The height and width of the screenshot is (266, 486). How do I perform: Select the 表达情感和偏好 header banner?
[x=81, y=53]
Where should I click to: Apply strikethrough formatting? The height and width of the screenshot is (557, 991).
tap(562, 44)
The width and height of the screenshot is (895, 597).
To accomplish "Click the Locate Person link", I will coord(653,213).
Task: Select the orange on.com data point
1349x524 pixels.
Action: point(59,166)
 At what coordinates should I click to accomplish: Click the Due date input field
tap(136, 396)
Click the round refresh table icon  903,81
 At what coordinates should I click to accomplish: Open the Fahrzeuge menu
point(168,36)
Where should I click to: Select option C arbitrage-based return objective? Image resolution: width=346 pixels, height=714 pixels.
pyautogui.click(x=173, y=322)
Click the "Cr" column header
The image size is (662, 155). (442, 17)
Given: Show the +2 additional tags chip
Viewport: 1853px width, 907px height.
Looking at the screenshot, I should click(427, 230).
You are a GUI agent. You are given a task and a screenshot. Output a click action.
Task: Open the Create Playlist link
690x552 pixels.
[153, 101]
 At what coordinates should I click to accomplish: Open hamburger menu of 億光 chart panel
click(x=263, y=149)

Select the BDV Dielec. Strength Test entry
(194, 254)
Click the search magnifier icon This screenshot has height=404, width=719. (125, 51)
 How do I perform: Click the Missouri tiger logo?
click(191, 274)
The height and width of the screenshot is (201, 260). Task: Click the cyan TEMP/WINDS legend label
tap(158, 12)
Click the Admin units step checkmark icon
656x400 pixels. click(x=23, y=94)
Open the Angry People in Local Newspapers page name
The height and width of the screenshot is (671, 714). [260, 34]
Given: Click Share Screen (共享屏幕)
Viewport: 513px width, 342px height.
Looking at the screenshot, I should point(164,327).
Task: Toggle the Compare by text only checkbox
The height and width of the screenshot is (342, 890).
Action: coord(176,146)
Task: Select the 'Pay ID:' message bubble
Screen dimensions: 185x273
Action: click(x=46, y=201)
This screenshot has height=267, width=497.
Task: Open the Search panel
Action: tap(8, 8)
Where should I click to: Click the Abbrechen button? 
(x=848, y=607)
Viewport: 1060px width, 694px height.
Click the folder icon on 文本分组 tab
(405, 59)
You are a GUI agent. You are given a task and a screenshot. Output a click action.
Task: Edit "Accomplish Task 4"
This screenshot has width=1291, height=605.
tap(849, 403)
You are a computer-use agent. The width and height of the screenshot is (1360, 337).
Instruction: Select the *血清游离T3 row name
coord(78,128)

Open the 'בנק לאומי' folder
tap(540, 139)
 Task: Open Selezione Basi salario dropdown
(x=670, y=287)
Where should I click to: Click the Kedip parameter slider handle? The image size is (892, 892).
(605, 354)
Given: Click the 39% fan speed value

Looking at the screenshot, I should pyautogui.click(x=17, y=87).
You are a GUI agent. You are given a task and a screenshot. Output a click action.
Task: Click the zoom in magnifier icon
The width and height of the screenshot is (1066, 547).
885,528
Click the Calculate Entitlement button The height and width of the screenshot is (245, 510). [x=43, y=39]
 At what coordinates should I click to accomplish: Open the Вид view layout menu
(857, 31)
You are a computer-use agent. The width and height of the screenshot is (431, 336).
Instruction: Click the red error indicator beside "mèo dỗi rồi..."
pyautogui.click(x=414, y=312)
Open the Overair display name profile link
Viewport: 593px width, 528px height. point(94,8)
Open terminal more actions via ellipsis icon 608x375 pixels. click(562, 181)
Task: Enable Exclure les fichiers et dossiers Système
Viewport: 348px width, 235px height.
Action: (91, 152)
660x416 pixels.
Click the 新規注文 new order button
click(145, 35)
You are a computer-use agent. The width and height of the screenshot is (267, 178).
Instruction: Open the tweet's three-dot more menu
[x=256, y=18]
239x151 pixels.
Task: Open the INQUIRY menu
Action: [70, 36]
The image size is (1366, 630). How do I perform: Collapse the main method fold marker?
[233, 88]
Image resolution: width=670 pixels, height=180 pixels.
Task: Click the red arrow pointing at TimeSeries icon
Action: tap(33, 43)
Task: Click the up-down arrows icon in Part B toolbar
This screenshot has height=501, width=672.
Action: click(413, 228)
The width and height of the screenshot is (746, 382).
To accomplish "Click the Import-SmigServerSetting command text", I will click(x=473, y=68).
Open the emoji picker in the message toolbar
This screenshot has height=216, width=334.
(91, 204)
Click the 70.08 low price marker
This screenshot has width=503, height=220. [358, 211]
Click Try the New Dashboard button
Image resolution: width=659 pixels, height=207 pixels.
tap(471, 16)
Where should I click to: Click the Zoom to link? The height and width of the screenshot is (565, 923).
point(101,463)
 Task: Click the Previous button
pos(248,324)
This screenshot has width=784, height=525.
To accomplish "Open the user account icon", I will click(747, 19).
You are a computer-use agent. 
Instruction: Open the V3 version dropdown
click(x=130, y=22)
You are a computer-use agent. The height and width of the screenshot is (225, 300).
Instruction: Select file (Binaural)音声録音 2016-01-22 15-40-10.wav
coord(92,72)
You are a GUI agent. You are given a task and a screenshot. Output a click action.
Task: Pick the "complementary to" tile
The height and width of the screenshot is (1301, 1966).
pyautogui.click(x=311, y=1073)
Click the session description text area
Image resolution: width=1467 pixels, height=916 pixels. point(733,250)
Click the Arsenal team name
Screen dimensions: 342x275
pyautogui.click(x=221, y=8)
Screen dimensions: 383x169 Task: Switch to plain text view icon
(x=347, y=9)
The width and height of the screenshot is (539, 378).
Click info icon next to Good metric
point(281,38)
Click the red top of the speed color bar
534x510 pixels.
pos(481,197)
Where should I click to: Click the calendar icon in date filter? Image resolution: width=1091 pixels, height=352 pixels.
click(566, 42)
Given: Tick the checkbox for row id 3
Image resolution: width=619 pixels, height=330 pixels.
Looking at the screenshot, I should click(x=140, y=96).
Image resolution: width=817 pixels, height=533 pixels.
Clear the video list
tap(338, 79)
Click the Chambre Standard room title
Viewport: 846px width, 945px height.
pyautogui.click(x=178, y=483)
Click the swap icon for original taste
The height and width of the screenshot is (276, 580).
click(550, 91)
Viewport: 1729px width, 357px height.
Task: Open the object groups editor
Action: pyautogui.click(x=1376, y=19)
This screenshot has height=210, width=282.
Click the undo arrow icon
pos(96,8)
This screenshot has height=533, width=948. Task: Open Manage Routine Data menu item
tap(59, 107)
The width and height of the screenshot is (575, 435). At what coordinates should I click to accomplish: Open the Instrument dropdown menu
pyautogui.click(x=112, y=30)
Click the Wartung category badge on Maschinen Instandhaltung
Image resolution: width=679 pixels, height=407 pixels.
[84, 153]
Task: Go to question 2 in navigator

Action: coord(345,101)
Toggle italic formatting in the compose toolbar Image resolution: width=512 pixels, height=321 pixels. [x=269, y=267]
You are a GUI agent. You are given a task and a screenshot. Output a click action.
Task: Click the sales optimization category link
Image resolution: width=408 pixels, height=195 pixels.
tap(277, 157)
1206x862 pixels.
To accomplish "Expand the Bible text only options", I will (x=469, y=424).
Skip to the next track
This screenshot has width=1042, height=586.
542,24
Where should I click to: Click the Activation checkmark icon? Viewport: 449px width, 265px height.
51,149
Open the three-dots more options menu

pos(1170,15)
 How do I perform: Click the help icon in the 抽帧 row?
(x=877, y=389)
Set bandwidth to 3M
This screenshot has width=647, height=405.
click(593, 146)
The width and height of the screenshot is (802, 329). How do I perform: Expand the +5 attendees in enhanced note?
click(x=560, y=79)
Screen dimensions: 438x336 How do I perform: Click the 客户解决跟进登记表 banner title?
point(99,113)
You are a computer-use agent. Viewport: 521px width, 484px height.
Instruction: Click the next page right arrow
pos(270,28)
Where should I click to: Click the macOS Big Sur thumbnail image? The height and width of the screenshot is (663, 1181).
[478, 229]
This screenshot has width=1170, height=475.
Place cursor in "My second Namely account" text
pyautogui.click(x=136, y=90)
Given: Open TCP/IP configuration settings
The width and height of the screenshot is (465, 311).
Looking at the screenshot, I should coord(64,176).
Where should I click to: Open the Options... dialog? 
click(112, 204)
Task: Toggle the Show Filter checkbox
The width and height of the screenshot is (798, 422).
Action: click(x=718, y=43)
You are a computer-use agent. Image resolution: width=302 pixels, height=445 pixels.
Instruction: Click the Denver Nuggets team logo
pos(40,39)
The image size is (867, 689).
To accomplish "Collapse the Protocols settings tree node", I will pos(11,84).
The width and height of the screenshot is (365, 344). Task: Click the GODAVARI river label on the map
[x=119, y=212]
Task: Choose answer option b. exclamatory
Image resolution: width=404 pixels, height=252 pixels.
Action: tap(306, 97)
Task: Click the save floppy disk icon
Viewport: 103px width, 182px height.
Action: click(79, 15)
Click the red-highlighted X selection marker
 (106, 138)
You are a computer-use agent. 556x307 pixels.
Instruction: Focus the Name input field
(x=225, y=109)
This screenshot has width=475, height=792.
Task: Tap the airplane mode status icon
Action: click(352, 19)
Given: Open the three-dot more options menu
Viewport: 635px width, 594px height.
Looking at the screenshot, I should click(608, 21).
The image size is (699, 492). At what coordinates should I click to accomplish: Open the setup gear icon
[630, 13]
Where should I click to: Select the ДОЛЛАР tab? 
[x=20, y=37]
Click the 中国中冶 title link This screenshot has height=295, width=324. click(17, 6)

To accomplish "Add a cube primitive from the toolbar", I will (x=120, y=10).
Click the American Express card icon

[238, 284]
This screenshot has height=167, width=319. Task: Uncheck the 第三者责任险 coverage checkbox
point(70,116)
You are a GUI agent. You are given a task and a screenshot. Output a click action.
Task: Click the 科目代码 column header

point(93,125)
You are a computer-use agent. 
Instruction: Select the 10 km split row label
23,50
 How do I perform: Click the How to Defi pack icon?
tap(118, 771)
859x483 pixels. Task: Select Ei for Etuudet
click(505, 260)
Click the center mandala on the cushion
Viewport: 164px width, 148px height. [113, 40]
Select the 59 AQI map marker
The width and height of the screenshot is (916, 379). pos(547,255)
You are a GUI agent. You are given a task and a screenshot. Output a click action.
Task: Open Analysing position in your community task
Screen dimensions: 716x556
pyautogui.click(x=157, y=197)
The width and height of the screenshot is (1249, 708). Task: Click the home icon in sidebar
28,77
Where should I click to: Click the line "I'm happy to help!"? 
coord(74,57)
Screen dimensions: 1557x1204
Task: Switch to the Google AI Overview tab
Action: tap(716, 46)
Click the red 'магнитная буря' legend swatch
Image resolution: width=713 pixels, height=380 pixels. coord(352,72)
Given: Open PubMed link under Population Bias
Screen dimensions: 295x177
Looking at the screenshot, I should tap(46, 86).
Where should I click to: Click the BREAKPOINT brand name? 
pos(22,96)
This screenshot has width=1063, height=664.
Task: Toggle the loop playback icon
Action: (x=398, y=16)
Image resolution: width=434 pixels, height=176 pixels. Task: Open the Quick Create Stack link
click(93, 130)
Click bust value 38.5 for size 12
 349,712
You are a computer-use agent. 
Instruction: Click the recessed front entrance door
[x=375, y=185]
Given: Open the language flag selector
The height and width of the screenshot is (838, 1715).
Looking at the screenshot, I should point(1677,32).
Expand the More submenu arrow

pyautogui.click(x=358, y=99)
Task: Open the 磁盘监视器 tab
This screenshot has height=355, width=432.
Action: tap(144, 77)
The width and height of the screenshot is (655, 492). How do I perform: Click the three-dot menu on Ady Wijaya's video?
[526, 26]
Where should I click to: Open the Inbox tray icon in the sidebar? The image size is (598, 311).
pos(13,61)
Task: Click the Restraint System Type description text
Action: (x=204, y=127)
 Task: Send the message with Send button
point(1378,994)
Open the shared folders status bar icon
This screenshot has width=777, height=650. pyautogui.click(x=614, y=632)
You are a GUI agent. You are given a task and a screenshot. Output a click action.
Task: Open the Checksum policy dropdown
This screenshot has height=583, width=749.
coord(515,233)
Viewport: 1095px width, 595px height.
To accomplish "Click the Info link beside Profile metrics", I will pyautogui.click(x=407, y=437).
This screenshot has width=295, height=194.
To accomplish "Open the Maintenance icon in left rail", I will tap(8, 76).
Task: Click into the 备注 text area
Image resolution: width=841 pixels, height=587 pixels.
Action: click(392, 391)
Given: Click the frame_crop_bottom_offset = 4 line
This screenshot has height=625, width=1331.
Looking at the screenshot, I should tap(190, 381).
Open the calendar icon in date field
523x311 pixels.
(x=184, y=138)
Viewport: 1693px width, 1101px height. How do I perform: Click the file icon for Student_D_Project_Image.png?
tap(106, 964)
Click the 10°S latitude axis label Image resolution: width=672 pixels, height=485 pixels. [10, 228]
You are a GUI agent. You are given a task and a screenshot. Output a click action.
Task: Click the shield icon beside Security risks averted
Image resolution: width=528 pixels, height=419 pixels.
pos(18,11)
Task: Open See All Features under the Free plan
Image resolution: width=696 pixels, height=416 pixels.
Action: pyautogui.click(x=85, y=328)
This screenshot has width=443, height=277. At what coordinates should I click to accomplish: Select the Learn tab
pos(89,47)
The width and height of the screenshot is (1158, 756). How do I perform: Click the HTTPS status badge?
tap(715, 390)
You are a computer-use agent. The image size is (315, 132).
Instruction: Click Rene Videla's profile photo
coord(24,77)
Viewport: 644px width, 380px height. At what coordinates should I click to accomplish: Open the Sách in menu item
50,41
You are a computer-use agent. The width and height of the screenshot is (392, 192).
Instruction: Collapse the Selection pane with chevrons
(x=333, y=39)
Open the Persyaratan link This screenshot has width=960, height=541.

════════════════════

## What the exercise asks
Output should match, line for line, the stretch of the material above from the line holding "The image size is (1366, 630)." through the line holding "Task: Pick the".

## Reply to the task
The image size is (1366, 630). How do I perform: Collapse the main method fold marker?
[233, 88]
Image resolution: width=670 pixels, height=180 pixels.
Task: Click the red arrow pointing at TimeSeries icon
Action: tap(33, 43)
Task: Click the up-down arrows icon in Part B toolbar
This screenshot has height=501, width=672.
Action: click(413, 228)
The width and height of the screenshot is (746, 382).
To accomplish "Click the Import-SmigServerSetting command text", I will click(x=473, y=68).
Open the emoji picker in the message toolbar
This screenshot has height=216, width=334.
(91, 204)
Click the 70.08 low price marker
This screenshot has width=503, height=220. [358, 211]
Click Try the New Dashboard button
Image resolution: width=659 pixels, height=207 pixels.
tap(471, 16)
Where should I click to: Click the Zoom to link? The height and width of the screenshot is (565, 923).
point(101,463)
 Task: Click the Previous button
pos(248,324)
This screenshot has width=784, height=525.
To accomplish "Open the user account icon", I will click(747, 19).
You are a computer-use agent. 
Instruction: Open the V3 version dropdown
click(x=130, y=22)
You are a computer-use agent. The height and width of the screenshot is (225, 300).
Instruction: Select file (Binaural)音声録音 2016-01-22 15-40-10.wav
coord(92,72)
You are a GUI agent. You are given a task and a screenshot. Output a click action.
Task: Pick the "complementary to" tile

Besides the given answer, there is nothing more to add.